Iniciamos o ano com os diretores pedindo para que levássemos papel higiênico, pois a verba que a escola tinha para comprar até aquele momento havia sido cortada; ficamos sabendo que também não tínhamos mais giz! Até isso nos tiraram!       Muitas Escolas estão com problemas estruturais sérios.

      A violência tomou conta das Escolas: professores agredidos, ameaçados e as Escolas mais se parecem presídios do que um lugar agradável para a aprendizagem.

     Enfrentamos de falta de material, estrutura, pessoal, entre outros. O Governo mente ao dizer que deu 45% de aumento em 4 anos. Sou profissional, estudei muito para tornar-me um professor de qualidade, exijo respeito desse governador que aumentou o seu salário e o salário dos seus secretários, que aumentou em R$ 1000,00 o salário dos diretores e quando chegou a nossa vez de reivindicar aumento ele nos diz que não teremos aumento esse ano.
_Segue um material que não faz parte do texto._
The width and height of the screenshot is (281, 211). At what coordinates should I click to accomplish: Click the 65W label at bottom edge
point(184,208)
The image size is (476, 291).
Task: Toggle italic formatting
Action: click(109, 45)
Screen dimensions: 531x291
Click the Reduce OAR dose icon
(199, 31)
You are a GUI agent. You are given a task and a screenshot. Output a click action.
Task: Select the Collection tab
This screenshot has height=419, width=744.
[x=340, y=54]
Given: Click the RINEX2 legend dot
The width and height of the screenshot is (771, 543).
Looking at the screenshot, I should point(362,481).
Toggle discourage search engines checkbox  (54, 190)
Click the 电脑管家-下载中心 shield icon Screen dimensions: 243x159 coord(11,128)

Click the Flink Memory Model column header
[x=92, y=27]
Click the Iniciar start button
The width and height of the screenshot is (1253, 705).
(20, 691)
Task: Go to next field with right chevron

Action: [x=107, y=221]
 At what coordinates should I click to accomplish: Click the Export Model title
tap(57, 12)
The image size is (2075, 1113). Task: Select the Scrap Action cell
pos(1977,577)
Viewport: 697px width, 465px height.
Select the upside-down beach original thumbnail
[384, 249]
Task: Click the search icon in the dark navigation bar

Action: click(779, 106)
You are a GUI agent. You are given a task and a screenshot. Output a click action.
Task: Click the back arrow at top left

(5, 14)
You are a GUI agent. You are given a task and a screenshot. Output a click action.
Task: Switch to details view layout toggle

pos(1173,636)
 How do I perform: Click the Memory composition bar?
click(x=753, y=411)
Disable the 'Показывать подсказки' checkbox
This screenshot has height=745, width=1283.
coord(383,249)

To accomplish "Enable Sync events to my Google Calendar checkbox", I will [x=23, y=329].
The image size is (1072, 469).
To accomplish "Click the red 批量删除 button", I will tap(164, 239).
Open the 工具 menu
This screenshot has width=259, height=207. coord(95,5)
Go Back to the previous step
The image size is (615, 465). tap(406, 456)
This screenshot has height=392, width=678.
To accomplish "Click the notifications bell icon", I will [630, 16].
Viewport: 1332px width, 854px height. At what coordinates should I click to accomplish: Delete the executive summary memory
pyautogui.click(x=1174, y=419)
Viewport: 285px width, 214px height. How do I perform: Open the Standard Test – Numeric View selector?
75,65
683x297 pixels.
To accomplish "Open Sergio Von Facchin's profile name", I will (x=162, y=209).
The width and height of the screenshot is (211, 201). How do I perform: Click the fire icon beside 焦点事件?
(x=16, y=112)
Ele brada: “ZERO DE AUMENTO”.

     Alguns dizem que se não estamos satisfeitos que deixemos a educação. Digo: “NÃO, NÃO DEIXO A EDUCAÇÃO”. Digo “SIM, SIM” para uma educação de qualidade para as filhas e filhos dos trabalhadores.

GREVE DOS PROFESSORES EM  SÃO PAULO  10/05/2013. Confronto entre policiais e manifestantes durante assembléia dos professores da rede estadual de ensino na avenida paulista.  FOTO: JF DIORIO/ ESTADÃO
GREVE DOS PROFESSORES EM SÃO PAULO 10/05/2013. Confronto entre policiais e manifestantes durante assembléia dos professores da rede estadual de ensino na avenida paulista. FOTO: JF DIORIO/ ESTADÃO

     Queremos salários dignos para nós, queremos condições de trabalho, queremos que não haja diferença entre professores com várias divisões em categorias, queremos respeito aos professores aposentados. Queremos e exigimos RESPEITO.

      Exigimos que o Governador abra diálogo e venha conversar sobre as reivindicações:

·         PLANO de composição para um aumento de 75,33% para equiparação salarial com as demais categorias de nível superior, rumo ao piso do DIEESE. Não estamos pedindo isso de uma vez, mas que o próprio Governo faça um plano para que nossa categoria se equipare às outras com nível superior;

·         Conversão do bônus em reajuste salarial. Aposentado não ganha bônus, bônus não está incorporado ao salário do professor;

·         Implantação da jornada do piso: lei federal que o Governo do Estado de São Paulo não cumpre;

·         Reabertura das salas fechadas;

·         Máximo de 25 alunos por sala;

·         Nem “quarentena”, nem “duzentena” para os professores categoria “O”. Após determinado período esses professores têm que ficar 200 dias sem poder trabalhar para não criar vínculo empregatício;

·         Por uma nova forma de contratação de professores temporários, com garantia de direitos;

·         Fim do corte de verbas para as escolas;

·         Continuidade do transporte escolar gratuito para os estudantes;

·         Contra o projeto de lei da terceirização (PL 4330);

·         Contra a redução da maioridade penal

     Concluindo, queremos um plano de reposição salarial. Exigimos respeito desse Governo intransigente que não quer dialogar com os professores, pois incomodamos e mostramos a mazela que atinge a Educação Pública Estadual. Mostramos a real maneira de como ele cuida da Educação das filhas e filhos dos trabalhadores. Gritamos como estamos gritando em todas as nossas caminhadas e dizemos ao “Sr.” Governador: “NÃO TEM ARREGO”!

Professora em manifestação 'enfrentando' a tropa de choque.
Professora em manifestação ‘enfrentando’ a tropa de choque.

Professor, com orgulho!

AutorAlexandre Ruiz,

Catequista de Crisma e professor de Matemática, da Rede Estadual de Ensino.